In consideration of the cession aforesaid the United States agree to pay the Potawattimie Indians, at the payment of their annuities in 1835, the sum of seven hundred dollars in cash, and pay their just debts agreeably to a schedule hereunto annexed, amounting to nine hundred dollars.

ARTICLE 3.

The miller provided for by the 3rd article of the treaty with the Potawattimie tribe of Indians on the sixteenth day of October, in the year eighteen hundred and twenty-six, is not to be supported by the United States, and to cease from and after the signing of this treaty.

ARTICLE 4.

This treaty shall be binding upon both parties, from the date of its ratification by the President and Senate of the United States.

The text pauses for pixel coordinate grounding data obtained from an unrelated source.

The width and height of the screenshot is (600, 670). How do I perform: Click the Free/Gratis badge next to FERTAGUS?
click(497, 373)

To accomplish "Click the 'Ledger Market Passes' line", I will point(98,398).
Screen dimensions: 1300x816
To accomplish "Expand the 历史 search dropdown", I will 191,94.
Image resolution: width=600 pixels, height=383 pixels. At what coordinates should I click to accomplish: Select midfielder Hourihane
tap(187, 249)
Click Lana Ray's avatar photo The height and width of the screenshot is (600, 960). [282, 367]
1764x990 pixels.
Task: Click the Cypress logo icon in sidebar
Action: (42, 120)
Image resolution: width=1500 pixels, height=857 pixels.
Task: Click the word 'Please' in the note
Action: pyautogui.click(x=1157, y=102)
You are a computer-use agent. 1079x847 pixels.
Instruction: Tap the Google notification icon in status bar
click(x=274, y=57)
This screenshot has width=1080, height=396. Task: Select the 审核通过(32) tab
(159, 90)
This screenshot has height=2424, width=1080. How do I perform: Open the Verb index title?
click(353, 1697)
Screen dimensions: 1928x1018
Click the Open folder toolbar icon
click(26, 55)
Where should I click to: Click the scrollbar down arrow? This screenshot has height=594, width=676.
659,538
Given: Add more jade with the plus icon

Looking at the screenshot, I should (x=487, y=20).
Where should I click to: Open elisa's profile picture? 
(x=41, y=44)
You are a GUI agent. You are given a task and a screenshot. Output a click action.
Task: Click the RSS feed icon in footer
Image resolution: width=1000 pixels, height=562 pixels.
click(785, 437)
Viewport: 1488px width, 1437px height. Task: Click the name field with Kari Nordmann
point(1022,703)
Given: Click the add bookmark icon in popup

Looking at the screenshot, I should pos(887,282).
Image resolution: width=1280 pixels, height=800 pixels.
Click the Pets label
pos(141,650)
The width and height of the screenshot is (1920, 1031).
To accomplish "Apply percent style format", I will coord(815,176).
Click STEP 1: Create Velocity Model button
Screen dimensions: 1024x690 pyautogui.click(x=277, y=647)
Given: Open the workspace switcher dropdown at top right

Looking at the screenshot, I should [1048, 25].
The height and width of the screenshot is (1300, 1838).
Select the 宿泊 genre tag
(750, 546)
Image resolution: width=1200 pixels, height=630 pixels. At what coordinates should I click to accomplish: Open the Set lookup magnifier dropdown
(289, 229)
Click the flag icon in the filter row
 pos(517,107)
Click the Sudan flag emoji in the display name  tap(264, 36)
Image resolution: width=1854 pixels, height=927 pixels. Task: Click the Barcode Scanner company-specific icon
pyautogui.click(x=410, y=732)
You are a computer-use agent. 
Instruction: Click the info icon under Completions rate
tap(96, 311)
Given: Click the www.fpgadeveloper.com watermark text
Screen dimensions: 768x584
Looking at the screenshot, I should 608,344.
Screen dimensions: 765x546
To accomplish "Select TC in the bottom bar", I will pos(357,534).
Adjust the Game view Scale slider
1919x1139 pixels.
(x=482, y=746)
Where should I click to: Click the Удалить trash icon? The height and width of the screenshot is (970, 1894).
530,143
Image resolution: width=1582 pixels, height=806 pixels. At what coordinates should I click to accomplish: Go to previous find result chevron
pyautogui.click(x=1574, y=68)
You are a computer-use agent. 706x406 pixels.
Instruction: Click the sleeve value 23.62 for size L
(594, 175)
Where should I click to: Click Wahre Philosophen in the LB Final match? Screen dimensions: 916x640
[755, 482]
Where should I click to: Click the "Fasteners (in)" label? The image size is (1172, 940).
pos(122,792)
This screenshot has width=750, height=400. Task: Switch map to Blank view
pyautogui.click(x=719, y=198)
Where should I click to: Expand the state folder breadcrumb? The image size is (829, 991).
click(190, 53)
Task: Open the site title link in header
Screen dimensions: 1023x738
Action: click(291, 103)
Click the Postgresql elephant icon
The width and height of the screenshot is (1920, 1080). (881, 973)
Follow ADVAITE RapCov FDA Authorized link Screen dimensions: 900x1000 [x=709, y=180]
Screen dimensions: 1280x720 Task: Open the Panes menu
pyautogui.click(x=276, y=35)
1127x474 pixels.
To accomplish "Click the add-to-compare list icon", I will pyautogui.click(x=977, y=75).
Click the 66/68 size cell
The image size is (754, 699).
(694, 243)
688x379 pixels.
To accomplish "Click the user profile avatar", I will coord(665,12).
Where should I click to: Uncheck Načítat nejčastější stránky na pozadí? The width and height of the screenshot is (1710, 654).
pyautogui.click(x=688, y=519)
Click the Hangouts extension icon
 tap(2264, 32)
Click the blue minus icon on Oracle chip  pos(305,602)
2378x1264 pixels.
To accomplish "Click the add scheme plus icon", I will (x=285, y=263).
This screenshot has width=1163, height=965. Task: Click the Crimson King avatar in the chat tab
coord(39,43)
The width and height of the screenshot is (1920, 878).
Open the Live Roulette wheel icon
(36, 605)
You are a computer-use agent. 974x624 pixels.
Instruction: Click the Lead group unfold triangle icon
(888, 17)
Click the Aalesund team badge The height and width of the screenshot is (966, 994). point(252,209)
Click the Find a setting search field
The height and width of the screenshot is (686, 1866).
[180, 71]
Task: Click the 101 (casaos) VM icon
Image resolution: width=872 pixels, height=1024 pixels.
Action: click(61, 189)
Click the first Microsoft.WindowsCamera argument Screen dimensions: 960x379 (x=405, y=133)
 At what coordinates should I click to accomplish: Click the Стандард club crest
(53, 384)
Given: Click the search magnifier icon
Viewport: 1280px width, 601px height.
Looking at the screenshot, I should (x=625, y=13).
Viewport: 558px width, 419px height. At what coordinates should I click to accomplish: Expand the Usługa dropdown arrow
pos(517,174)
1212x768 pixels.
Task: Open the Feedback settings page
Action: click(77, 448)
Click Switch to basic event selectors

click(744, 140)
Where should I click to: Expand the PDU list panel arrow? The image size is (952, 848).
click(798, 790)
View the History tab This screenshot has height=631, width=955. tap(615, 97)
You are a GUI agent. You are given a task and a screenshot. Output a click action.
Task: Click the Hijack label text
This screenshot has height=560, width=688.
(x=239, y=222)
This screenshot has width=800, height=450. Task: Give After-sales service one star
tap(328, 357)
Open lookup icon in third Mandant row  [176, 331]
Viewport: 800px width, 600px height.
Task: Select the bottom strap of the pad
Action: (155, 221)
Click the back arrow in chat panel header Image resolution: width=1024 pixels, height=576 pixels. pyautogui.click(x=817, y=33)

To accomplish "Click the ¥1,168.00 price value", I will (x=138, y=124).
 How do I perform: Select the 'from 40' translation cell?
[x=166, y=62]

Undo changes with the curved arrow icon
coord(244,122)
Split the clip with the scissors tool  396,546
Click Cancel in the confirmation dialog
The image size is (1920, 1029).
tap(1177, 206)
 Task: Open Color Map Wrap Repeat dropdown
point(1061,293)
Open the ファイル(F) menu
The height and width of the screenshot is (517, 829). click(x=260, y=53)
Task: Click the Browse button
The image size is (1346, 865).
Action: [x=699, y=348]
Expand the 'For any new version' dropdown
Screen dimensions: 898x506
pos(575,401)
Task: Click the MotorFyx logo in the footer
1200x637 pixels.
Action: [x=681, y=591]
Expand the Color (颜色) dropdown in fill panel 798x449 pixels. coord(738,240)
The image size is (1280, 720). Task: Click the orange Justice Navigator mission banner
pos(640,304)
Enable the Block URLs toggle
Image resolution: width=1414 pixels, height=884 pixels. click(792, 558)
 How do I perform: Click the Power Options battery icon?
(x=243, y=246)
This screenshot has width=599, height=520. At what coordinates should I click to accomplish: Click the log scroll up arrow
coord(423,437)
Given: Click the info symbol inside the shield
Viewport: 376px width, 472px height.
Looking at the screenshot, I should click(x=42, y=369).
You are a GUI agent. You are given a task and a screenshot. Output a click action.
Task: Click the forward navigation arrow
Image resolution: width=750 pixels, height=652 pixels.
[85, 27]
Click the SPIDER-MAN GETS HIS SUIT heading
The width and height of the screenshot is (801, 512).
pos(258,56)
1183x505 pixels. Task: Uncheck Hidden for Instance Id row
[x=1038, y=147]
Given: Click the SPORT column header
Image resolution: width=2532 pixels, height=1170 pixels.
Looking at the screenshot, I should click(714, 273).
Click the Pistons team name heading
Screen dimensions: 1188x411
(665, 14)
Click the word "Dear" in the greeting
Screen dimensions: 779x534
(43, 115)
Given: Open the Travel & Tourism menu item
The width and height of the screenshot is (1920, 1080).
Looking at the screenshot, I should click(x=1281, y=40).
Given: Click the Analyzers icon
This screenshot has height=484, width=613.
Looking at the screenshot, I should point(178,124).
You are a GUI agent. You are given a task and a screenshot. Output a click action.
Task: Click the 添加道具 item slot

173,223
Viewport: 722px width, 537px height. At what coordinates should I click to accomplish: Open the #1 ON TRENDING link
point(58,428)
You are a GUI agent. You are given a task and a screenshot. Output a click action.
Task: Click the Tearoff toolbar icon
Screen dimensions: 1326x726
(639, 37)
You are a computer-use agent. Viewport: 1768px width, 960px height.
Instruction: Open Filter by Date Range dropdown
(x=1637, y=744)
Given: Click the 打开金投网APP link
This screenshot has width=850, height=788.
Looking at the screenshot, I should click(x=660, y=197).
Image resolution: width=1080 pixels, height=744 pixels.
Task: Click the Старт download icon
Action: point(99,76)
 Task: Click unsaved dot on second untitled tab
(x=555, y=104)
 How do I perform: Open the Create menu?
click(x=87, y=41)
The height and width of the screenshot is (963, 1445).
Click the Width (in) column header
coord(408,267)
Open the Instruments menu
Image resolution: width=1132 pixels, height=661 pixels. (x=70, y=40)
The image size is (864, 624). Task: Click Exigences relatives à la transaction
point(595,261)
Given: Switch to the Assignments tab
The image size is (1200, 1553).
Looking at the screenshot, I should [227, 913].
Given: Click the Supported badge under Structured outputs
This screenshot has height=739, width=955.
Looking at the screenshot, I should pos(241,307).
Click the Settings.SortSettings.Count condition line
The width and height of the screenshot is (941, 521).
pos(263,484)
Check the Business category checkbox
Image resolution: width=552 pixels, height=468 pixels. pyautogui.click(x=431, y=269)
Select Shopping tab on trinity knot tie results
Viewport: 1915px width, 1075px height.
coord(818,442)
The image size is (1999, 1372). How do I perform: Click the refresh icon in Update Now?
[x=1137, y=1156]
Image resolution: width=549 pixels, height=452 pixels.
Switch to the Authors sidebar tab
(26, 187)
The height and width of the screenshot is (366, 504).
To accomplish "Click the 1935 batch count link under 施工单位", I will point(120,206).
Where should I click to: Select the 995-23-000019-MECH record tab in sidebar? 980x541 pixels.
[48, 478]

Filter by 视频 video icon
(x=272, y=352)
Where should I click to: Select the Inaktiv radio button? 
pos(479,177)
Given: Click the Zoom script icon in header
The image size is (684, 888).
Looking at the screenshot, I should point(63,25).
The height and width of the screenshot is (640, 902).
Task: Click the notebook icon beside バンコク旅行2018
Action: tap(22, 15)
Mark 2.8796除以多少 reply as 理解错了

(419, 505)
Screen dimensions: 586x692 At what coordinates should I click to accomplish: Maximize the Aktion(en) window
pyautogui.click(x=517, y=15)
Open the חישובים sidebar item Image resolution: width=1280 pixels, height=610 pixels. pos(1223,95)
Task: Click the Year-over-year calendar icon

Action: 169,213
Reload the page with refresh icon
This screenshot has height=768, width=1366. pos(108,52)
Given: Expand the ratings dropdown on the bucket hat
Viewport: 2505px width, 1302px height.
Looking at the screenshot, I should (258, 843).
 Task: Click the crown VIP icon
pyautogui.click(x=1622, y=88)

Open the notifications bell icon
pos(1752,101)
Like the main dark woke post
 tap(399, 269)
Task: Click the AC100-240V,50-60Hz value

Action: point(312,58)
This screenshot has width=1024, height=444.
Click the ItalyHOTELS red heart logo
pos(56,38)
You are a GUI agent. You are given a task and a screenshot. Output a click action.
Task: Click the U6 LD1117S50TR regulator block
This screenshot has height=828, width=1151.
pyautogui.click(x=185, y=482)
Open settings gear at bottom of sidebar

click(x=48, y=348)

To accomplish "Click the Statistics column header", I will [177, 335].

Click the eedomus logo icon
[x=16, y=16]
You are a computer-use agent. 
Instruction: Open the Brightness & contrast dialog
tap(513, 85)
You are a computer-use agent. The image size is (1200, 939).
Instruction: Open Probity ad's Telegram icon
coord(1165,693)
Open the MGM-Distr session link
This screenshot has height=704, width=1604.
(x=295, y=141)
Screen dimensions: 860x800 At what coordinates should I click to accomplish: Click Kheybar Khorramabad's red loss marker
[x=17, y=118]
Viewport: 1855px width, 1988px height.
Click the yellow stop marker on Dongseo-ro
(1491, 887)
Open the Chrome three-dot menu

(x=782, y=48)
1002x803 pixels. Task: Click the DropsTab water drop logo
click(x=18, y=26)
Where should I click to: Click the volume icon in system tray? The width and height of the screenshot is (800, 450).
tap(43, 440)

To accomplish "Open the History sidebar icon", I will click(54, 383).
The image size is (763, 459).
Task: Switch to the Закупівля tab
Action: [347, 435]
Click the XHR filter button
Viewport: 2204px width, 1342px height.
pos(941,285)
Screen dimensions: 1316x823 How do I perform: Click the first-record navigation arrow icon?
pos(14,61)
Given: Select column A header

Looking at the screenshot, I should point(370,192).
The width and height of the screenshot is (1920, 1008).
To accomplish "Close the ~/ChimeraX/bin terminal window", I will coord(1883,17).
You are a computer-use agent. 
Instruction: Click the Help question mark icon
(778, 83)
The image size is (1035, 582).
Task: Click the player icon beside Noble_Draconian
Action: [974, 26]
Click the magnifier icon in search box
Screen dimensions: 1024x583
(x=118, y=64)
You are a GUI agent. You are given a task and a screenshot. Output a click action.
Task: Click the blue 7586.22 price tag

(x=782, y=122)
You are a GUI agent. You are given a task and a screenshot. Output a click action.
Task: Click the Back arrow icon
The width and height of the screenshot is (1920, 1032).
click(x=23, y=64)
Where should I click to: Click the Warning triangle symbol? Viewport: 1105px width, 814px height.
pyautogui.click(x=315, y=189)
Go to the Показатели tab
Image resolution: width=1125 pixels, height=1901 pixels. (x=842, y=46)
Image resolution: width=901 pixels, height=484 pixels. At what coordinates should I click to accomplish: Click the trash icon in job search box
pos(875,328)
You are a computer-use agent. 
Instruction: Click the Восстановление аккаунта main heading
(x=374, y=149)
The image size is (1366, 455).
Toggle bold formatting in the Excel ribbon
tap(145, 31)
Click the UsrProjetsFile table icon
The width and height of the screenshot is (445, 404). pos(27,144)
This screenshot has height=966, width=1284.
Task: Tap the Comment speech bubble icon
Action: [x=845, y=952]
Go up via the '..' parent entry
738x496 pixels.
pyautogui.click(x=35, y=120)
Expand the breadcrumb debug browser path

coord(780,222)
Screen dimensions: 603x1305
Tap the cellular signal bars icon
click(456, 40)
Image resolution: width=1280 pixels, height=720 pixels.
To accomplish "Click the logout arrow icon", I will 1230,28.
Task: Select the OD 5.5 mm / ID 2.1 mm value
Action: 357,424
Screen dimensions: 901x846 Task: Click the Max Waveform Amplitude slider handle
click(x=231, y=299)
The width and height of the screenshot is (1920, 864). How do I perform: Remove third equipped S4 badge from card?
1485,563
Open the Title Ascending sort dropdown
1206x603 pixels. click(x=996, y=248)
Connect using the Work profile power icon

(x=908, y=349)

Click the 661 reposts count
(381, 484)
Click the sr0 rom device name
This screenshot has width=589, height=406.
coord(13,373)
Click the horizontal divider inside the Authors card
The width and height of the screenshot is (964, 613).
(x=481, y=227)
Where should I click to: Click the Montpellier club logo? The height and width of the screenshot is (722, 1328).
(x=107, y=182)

In testimony whereof, the said William Marshall, commissioner on the part of the United States, and the chiefs, head men, and warriors of the Potawatamie tribe of Indians, have hereunto subscribed their names, the day and year above written.

William Marshall,

Ash-kum, his x mark,

Ku-waw-nay, his x mark,

Pash-po-ho, his x mark,

Che-quawm-a-kaw-ko, his x mark,

Nas-waw-kay, his mark,

Quaush-quaw, his x mark,

Meno-quet, his x mark,

Kin-koash, his x mark,

No-law-kah, his x mark,

Me-no-mi-nee, his x mark,

Mas-kah-tah-mo-ah, his x mark,

Pee-pis-kah, his x mark,

Pam-bo-go, his x mark,

Kaw-kawk-kay, his x mark,

Wi-aw-koos-say, his x mark,

Te-kam-a-say, his x mark,

Sea-Coas, his x mark,

Waw-paw-kue, his x mark,

Mi-shaw-bo, his x mark,

Te-quaw-kit, his x mark,

Waw-pe-no-quah, his x mark,

We-wus-sah, his x mark,

O-kah-maul, his x mark,

I-you-way, his x mark,

Mat-chis-saw, his mark.

Witnesses:

J. B. Duret, secretary,

Cyrus Taber,

J. B. Boure, interpreter,

Joseph Barron, principal interpreter.

It is agreed that the United States will satisfy the claims mentioned in the following schedule as provided for in the second article of the foregoing treaty.—viz:

To J. B. Duret, four hundred dollars.
To Cyrus Taber, one hundred dollars.
To Ewing Walker & Co., three hundred dollars.
To Cyrus Vigus, one hundred dollars.